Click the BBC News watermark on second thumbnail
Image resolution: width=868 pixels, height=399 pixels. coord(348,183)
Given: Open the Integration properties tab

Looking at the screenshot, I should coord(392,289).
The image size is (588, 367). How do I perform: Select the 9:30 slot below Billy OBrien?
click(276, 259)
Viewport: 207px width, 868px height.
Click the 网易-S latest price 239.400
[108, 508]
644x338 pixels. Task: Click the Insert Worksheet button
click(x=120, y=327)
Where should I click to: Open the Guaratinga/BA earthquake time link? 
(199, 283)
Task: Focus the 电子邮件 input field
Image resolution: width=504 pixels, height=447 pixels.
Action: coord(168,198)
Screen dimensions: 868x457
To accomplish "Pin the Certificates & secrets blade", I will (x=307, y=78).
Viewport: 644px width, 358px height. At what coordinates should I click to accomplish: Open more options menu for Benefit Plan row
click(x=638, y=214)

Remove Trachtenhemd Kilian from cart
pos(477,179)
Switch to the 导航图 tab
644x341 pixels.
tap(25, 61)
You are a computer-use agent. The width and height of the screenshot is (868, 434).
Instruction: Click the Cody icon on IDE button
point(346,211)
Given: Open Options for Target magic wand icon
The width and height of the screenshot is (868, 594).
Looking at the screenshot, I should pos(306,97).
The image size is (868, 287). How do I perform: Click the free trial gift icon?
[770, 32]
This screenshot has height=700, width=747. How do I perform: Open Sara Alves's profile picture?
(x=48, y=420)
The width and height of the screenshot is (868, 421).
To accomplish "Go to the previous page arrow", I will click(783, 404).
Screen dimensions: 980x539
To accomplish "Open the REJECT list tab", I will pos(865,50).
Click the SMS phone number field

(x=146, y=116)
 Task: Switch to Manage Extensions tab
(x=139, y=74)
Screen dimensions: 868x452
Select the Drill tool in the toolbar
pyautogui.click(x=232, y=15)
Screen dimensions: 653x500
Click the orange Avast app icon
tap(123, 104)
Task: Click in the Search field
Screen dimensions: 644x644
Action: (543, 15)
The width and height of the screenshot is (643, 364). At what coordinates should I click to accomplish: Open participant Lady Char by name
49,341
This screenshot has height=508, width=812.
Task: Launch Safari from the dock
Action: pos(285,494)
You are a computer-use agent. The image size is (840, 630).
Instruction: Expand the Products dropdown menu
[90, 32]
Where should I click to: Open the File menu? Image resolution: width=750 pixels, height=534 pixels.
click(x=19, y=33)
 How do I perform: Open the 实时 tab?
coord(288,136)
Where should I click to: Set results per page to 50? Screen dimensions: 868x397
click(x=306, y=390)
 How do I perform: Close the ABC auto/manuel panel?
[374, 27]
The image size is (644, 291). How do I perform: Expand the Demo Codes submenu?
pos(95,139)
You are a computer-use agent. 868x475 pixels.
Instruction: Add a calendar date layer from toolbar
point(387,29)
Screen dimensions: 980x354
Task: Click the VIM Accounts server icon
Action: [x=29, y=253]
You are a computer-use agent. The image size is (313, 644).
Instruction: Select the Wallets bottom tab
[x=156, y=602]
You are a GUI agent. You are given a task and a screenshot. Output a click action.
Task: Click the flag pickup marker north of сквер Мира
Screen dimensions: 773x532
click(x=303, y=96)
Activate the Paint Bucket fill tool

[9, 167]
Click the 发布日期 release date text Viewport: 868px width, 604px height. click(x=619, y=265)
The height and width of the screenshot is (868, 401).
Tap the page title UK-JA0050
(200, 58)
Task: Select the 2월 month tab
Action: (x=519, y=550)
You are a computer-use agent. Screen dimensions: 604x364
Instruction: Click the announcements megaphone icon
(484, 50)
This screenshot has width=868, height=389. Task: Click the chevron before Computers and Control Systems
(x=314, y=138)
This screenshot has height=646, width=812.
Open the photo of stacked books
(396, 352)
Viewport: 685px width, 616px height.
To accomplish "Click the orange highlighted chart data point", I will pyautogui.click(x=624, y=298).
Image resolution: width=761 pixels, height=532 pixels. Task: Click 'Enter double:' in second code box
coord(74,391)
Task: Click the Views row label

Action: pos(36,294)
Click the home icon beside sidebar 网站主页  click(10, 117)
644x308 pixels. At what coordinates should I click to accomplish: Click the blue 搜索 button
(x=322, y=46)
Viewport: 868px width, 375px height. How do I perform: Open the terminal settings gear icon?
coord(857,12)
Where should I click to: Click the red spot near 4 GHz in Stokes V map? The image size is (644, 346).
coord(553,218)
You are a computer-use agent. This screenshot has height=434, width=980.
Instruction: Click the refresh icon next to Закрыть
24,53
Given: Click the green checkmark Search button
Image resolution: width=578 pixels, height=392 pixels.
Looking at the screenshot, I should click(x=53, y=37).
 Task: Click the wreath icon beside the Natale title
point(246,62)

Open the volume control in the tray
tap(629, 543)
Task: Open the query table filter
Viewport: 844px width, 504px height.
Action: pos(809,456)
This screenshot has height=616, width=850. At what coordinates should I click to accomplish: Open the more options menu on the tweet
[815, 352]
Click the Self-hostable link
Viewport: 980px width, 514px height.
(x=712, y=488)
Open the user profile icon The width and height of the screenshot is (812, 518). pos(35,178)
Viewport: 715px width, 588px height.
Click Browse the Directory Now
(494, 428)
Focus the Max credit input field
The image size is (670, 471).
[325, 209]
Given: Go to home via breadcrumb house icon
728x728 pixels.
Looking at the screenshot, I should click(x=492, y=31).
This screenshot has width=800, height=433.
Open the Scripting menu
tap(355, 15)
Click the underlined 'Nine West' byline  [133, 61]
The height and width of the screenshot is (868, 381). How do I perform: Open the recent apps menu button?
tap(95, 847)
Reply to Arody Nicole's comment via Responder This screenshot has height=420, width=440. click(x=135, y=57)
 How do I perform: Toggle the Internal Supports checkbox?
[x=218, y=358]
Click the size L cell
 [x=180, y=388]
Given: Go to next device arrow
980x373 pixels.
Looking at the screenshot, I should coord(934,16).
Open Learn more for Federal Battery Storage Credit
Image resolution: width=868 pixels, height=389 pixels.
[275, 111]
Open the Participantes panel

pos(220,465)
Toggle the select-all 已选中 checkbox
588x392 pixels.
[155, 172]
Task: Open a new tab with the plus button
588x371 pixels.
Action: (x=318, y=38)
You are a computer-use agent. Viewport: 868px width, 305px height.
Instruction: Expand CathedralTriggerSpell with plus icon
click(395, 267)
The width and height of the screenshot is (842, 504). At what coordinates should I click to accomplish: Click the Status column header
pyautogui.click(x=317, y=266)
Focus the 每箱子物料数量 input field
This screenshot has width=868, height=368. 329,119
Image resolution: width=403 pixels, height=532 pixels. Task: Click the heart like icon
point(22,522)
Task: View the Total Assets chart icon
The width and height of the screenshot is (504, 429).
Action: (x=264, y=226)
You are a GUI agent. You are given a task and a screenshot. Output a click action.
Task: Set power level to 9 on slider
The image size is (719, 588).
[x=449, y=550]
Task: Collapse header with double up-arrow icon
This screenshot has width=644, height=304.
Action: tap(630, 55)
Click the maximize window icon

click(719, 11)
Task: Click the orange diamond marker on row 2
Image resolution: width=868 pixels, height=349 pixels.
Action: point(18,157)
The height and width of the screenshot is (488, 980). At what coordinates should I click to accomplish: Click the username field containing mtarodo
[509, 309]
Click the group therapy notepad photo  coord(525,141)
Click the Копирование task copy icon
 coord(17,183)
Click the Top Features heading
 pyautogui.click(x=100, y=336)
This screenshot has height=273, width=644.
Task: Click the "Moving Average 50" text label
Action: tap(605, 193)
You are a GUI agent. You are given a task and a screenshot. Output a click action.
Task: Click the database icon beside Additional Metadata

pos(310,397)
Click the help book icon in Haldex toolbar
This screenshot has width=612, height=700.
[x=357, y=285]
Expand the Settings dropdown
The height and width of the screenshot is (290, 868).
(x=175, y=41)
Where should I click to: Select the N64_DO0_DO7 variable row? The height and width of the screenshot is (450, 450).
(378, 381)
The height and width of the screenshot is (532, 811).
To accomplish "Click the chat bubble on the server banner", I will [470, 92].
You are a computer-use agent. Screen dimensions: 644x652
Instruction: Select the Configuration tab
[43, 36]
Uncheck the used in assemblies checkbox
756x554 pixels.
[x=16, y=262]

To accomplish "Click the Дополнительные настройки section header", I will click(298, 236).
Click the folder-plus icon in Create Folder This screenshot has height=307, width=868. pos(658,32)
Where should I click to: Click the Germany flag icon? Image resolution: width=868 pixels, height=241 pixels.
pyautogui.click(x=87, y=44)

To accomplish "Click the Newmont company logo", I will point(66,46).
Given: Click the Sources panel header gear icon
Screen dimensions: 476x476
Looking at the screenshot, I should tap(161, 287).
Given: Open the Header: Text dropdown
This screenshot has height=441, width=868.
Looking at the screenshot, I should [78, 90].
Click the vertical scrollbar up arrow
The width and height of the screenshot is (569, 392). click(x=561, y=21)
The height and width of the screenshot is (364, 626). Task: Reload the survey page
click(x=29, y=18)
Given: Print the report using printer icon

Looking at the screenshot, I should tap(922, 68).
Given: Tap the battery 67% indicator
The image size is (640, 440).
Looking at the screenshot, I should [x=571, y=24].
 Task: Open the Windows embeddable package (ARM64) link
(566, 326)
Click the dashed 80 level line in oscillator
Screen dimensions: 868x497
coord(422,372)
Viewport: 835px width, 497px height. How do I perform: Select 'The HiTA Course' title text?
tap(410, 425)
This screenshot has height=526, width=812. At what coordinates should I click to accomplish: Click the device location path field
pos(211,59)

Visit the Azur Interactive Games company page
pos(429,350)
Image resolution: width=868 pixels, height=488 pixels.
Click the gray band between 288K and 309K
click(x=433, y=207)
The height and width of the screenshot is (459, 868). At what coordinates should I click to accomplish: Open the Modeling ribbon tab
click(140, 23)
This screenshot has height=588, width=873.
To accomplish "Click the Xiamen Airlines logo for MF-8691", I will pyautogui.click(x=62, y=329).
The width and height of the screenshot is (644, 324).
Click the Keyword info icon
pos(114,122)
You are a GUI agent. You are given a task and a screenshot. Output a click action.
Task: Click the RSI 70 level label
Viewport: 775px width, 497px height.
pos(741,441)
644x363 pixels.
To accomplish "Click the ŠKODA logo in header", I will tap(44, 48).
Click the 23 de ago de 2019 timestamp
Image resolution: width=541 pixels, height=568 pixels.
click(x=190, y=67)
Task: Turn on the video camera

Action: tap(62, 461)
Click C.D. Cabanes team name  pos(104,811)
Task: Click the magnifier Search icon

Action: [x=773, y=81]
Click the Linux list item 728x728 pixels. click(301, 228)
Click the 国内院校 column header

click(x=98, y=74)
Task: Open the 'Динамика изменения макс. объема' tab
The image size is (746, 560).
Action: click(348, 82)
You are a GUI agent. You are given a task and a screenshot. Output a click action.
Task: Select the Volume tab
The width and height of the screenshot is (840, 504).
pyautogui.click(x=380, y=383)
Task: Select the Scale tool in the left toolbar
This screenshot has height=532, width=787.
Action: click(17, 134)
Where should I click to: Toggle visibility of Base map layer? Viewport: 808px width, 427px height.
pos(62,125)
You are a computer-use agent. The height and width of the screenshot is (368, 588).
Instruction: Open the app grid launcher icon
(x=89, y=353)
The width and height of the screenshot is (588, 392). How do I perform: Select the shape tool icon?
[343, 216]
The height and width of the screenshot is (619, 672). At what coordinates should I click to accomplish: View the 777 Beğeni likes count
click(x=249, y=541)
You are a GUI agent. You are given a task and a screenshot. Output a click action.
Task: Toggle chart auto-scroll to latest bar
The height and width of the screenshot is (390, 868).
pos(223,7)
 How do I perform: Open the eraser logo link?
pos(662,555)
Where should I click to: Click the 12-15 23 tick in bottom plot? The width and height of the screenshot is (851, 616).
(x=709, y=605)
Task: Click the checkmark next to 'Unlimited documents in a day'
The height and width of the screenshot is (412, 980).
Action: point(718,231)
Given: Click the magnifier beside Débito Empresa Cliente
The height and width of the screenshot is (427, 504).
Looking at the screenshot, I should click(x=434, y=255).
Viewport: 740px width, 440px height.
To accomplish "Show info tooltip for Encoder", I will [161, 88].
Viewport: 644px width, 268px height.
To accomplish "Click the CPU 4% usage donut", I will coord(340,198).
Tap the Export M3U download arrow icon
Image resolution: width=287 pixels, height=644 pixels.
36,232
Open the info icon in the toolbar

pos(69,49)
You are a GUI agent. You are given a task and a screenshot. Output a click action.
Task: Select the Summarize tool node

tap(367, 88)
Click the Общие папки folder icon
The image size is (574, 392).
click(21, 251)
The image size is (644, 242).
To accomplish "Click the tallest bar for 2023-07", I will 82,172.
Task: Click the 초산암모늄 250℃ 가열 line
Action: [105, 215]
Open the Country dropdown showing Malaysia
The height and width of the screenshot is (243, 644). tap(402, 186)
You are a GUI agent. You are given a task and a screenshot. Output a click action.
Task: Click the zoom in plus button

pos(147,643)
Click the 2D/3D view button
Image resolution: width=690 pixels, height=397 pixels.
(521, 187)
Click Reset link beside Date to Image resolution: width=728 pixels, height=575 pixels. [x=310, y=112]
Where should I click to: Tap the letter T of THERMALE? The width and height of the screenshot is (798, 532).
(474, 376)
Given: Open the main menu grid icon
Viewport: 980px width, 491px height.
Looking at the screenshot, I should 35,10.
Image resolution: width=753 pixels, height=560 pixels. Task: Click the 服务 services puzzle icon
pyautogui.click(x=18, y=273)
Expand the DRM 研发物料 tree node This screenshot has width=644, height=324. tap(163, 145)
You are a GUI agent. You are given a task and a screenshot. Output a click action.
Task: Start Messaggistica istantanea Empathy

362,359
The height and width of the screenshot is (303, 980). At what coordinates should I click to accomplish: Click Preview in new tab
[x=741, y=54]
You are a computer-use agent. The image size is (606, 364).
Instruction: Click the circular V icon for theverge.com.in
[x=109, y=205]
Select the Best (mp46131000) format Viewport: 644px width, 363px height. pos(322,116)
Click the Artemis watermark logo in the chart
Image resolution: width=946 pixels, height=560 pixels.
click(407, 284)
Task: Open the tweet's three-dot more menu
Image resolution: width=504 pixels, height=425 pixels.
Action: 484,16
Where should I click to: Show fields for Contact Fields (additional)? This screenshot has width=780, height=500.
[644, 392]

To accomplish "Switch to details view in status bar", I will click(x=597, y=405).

_Aim of the exercise_.
For the string "marker", show each line of the entries above where it occurs.

_Solved problem_.
Task: Click the flag pickup marker north of сквер Мира
Task: Click the orange diamond marker on row 2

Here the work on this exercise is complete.